» **TASK REQUIREMENTS**:
• a. According to the RAG ingest worker script, where are the chunks and their embeddings stored?
• b. Continue the RAG ingest worker script from its last line.

» **STUDY TEXT**:
275 lines
10 KiB
Python
275 lines
10 KiB
Python
#!/usr/bin/env python3
|
|
"""
|
|
Nexus One AI — RAG Document Ingest Worker
|
|
Launched as a subprocess by the FastAPI backend when a document is uploaded.
|
|
|
|
Pipeline:
|
|
1. Extract text from PDF / DOCX / TXT / MD / CSV
|
|
2. Chunk into overlapping segments
|
|
3. Embed each chunk via Ollama /api/embeddings
|
|
4. Store chunks + embeddings in ChromaDB
|
|
5. Update kb_documents status in SQLite
|
|
|
|
Usage (called by main.py):
|
|
python3 rag_ingest.py \\
|
|
--doc-id 1 --db-path /opt/cezen/data/cezen.db \\
|
|
--file /opt/cezen/data/kb_docs/1/abc.pdf \\
|
|
--collection cezen-myknowledgebase \\
|
|
--embed-model nomic-embed-text \\
|
|
--chroma-url http://localhost:8000 \\
|
|
--ollama-url http://localhost:11434
|
|
"""
|
|
|
|
import argparse, json, os, sqlite3, sys, uuid
|
|
from datetime import datetime, timezone
|
|
from pathlib import Path
|
|
|
|
parser = argparse.ArgumentParser()
|
|
parser.add_argument("--doc-id", type=int, required=True)

(Records taken from a dataset)
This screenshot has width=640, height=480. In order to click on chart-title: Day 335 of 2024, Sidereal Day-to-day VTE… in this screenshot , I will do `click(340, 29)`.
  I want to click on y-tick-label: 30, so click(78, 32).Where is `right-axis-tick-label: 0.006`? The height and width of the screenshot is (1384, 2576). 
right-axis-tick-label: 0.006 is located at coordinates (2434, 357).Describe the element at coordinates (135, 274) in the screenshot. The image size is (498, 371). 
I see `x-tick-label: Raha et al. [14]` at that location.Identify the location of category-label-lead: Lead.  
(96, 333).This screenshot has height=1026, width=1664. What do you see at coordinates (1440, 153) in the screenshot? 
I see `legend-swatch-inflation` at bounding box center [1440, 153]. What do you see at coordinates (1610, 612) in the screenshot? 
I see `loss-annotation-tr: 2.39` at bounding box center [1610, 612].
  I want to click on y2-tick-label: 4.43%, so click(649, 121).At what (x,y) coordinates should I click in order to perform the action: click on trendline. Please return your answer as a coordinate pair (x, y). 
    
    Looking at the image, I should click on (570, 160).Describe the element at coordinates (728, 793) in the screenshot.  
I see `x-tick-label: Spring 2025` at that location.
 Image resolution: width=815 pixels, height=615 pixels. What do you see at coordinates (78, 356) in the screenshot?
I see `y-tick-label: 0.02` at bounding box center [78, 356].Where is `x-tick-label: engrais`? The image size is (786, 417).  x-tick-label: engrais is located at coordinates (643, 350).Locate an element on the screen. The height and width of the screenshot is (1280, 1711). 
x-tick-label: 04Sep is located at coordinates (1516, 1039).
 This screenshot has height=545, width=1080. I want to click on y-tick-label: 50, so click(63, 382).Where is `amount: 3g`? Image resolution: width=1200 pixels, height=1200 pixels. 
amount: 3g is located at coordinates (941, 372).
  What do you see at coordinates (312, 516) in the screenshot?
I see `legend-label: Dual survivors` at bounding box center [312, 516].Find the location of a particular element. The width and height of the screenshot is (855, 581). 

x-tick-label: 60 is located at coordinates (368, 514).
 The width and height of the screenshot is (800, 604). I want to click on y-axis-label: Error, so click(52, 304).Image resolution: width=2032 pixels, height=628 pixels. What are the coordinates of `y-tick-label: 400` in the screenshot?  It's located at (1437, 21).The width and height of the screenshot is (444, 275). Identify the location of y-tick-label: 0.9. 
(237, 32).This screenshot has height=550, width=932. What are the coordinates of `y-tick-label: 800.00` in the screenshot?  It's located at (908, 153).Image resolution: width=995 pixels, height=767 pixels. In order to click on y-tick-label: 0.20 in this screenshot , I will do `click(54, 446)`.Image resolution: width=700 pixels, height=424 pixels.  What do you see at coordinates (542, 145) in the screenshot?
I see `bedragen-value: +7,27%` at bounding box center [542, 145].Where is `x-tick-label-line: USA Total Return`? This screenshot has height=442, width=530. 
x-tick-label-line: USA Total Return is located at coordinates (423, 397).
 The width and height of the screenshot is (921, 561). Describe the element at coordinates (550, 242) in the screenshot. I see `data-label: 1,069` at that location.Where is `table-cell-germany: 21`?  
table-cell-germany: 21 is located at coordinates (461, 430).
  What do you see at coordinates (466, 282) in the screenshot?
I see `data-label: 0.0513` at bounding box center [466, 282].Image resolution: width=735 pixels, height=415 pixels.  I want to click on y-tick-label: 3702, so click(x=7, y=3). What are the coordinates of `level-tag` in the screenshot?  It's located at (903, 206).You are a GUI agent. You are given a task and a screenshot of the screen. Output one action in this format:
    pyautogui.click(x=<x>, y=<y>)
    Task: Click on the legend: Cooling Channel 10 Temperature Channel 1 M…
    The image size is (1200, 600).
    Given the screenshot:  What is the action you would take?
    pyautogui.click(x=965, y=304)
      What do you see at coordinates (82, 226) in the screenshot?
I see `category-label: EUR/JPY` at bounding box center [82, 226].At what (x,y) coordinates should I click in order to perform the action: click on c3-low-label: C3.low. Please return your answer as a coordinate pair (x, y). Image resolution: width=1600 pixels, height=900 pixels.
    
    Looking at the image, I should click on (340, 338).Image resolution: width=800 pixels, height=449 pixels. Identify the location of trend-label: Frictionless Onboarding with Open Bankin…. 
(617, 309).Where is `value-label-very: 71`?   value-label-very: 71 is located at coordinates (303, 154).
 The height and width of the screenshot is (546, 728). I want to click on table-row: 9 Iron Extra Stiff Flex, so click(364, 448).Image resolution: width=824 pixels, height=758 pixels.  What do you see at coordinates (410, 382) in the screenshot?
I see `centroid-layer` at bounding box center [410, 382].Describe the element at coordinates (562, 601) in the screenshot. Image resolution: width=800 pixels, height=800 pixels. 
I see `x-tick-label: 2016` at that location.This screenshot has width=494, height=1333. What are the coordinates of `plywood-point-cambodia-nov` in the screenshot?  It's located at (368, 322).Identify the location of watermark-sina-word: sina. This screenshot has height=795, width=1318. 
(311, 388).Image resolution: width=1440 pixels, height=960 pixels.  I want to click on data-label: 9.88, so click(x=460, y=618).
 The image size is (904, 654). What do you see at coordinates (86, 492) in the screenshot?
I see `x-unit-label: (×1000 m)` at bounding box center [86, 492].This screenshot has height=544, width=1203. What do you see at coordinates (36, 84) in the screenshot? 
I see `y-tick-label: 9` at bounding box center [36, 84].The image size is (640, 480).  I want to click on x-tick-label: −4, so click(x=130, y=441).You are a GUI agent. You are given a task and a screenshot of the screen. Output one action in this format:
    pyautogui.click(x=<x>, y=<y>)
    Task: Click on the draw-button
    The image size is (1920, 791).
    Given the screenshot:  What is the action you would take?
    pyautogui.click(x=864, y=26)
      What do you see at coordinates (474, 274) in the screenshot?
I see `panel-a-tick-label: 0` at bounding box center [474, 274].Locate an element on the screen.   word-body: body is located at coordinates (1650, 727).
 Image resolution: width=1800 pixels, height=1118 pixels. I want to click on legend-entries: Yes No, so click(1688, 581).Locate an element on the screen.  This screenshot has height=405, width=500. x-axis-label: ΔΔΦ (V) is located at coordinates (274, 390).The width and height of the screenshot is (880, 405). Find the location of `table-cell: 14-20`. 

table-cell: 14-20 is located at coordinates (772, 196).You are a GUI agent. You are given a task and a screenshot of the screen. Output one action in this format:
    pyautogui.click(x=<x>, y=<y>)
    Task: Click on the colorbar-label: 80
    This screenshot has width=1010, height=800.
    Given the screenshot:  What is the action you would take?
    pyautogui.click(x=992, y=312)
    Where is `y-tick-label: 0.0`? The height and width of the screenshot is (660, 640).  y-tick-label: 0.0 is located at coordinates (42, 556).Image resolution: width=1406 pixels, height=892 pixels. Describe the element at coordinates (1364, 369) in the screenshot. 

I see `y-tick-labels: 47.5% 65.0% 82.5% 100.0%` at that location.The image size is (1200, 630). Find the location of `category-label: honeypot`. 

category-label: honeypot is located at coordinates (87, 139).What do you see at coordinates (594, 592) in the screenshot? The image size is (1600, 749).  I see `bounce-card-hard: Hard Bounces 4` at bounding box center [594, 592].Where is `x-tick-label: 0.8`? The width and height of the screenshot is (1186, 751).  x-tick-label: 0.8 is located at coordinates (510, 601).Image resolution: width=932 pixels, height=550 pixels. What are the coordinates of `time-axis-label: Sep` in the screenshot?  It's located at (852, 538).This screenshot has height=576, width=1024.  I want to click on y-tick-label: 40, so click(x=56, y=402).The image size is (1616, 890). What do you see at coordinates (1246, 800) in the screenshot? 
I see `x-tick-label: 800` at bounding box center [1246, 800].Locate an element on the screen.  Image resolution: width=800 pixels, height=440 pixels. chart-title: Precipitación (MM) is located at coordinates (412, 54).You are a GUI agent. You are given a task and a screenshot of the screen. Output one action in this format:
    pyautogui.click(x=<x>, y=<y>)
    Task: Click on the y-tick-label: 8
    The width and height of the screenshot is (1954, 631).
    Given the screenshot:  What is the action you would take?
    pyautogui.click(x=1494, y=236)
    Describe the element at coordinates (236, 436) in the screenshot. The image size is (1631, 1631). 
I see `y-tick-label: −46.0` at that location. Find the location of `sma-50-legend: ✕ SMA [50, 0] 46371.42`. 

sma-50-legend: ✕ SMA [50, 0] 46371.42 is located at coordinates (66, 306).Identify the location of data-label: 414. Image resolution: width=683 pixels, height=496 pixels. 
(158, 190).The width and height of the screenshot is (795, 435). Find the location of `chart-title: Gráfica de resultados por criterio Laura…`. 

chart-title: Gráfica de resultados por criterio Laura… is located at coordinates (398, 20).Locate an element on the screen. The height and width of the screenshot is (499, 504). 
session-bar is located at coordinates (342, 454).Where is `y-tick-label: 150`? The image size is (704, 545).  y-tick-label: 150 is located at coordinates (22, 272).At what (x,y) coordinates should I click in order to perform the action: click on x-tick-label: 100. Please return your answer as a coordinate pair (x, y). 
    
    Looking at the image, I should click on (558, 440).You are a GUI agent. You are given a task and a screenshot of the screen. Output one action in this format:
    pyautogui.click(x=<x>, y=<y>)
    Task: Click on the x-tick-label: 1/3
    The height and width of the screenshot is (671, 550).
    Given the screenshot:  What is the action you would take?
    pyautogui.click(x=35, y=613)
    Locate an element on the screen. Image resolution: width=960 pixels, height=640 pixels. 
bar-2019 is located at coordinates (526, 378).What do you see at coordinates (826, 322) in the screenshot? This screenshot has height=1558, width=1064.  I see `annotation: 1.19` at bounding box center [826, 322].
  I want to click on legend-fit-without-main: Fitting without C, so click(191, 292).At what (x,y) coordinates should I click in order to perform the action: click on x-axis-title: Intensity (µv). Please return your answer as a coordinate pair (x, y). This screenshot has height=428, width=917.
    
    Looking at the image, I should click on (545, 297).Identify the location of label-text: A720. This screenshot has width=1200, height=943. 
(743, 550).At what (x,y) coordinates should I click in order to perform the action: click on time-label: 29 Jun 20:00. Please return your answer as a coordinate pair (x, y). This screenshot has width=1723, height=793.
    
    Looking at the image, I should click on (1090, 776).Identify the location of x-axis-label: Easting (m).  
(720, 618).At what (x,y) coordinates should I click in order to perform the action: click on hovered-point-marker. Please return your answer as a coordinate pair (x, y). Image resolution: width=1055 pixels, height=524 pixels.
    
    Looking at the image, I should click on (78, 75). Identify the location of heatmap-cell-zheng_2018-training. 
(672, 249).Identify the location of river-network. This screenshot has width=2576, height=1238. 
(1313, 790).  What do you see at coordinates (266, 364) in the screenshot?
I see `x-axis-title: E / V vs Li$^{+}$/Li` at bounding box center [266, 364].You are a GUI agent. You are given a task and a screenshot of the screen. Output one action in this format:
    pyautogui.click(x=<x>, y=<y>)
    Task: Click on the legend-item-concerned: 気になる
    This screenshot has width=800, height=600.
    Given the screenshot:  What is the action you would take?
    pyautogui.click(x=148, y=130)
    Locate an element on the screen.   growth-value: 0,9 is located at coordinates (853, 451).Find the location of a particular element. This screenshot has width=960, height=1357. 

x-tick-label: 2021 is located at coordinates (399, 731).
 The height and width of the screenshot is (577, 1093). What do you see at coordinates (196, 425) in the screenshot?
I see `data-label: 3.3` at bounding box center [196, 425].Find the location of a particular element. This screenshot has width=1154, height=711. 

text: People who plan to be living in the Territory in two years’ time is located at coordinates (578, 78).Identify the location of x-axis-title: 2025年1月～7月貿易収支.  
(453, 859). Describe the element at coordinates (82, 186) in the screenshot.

» **ANSWERS PROVIDED**:
• a. In ChromaDB.

• b.
|
|
parser.add_argument("--db-path", required=True)
|
|
parser.add_argument("--file", required=True)
|
|
parser.add_argument("--collection", required=True)
|
|
parser.add_argument("--embed-model", default="nomic-embed-text")
|
|
parser.add_argument("--chroma-url", default="http://localhost:8000")
|
|
parser.add_argument("--ollama-url", default="http://localhost:11434")
|
|
args = parser.parse_args()
|
|
|
|
CHUNK_SIZE = 512 # tokens/chars per chunk
|
|
CHUNK_OVERLAP = 64 # overlap between consecutive chunks
|
|
BATCH_SIZE = 16 # how many chunks to embed + upsert at once
|
|
|
|
def utcnow():
|
|
return datetime.now(timezone.utc).isoformat()
|
|
|
|
def db_connect():
|
|
conn = sqlite3.connect(args.db_path)
|
|
conn.row_factory = sqlite3.Row
|
|
return conn
|
|
|
|
def set_status(status: str, chunk_count: int = 0, error: str = None):
|
|
db = db_connect()
|
|
db.execute(
|
|
"UPDATE kb_documents SET status=?, chunk_count=?, error_msg=?, processed_at=? WHERE id=?",
|
|
(status, chunk_count, error, utcnow(), args.doc_id)
|
|
)
|
|
if status == "ready" and chunk_count > 0:
|
|
# Update collection counters
|
|
db.execute("""
|
|
UPDATE kb_collections SET
|
|
doc_count = (SELECT COUNT(*) FROM kb_documents WHERE collection_id=(SELECT collection_id FROM kb_documents WHERE id=?) AND status='ready'),
|
|
chunk_count = chunk_count + ?
|
|
WHERE id = (SELECT collection_id FROM kb_documents WHERE id=?)
|
|
""", (args.doc_id, chunk_count, args.doc_id))
|
|
db.commit()
|
|
db.close()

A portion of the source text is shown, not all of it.